Excerpted data
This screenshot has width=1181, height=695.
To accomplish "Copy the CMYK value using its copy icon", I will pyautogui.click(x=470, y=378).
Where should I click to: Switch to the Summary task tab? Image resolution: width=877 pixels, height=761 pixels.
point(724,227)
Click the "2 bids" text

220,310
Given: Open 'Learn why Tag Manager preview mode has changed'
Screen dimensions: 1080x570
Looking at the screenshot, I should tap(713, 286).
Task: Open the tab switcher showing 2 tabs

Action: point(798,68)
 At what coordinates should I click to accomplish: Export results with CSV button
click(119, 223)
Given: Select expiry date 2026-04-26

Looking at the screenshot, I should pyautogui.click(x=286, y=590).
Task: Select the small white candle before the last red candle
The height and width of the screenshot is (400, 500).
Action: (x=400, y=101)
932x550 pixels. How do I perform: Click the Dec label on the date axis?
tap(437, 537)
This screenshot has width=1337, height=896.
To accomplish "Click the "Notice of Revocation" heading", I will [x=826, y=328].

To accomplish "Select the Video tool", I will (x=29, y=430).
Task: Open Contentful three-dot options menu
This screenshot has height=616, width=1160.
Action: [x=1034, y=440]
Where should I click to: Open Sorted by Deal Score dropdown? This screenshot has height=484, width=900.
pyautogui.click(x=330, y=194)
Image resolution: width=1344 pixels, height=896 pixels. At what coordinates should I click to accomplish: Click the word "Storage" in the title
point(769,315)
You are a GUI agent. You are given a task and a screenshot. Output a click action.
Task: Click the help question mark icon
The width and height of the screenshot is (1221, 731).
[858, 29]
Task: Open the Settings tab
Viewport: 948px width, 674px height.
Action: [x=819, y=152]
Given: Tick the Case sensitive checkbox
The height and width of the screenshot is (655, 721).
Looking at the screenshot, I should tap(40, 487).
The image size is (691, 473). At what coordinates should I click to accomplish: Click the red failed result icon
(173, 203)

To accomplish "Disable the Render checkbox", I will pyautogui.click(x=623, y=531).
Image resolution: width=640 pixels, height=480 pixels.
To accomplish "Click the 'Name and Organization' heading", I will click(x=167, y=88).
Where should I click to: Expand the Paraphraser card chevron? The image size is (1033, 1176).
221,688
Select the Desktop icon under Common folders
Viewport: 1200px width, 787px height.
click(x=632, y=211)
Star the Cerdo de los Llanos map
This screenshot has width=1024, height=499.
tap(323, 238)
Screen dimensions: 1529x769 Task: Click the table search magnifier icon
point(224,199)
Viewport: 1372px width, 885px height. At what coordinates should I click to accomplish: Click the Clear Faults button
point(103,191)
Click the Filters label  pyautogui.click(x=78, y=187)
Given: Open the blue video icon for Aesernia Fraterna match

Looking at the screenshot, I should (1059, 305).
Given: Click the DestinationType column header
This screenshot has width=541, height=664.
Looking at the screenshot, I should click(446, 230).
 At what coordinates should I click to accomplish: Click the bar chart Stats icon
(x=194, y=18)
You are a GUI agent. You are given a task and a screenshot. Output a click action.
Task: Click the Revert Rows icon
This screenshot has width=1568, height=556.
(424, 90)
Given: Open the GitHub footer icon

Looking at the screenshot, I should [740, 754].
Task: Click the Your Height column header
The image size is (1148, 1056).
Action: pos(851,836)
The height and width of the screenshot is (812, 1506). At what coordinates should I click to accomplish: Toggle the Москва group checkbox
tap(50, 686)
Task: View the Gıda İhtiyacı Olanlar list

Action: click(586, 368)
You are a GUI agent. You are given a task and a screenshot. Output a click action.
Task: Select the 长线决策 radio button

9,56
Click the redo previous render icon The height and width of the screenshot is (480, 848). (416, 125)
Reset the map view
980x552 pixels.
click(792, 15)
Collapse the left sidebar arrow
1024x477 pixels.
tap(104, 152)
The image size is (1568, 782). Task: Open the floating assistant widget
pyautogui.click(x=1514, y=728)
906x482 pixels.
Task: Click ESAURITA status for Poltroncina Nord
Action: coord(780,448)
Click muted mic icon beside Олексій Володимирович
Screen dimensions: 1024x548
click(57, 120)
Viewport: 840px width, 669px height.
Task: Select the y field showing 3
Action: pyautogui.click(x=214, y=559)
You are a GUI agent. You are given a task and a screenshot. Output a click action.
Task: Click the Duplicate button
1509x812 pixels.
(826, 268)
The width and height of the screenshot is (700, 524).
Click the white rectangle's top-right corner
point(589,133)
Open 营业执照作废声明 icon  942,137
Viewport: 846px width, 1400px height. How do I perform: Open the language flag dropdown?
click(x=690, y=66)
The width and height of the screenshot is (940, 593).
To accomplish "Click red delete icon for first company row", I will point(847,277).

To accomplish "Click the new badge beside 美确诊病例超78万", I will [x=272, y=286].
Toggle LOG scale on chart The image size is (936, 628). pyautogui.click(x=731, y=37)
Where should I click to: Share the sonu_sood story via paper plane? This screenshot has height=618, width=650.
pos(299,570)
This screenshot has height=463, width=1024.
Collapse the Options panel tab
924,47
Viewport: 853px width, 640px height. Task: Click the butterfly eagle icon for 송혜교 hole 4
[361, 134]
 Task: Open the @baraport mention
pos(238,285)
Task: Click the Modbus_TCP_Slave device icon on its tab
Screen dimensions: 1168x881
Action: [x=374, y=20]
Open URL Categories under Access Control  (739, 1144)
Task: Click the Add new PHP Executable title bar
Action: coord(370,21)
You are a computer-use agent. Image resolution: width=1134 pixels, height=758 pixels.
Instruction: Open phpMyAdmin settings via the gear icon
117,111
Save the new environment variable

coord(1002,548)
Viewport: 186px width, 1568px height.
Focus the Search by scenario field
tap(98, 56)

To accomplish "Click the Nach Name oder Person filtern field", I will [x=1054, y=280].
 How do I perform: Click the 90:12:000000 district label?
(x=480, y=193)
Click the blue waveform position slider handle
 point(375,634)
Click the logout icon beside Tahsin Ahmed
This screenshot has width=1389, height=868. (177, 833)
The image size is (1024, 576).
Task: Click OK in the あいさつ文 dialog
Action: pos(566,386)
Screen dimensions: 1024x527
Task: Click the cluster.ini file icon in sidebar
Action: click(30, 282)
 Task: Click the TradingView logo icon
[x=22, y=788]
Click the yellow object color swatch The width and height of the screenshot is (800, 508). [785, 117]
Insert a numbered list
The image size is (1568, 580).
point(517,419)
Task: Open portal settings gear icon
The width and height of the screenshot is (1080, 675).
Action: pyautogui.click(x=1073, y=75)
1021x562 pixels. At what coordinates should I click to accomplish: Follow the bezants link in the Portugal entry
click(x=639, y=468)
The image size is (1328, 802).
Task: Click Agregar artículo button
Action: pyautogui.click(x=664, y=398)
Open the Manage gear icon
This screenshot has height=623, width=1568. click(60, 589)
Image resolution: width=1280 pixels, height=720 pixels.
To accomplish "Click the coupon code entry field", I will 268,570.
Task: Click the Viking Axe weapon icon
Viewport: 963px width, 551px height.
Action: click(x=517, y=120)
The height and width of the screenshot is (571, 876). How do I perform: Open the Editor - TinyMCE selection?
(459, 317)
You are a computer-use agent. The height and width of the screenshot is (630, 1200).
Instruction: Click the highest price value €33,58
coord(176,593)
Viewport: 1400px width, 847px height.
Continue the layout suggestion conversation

Your instructions
Work out how many lines in the records hold the word "Name", and answer with that number alone.

Task output
2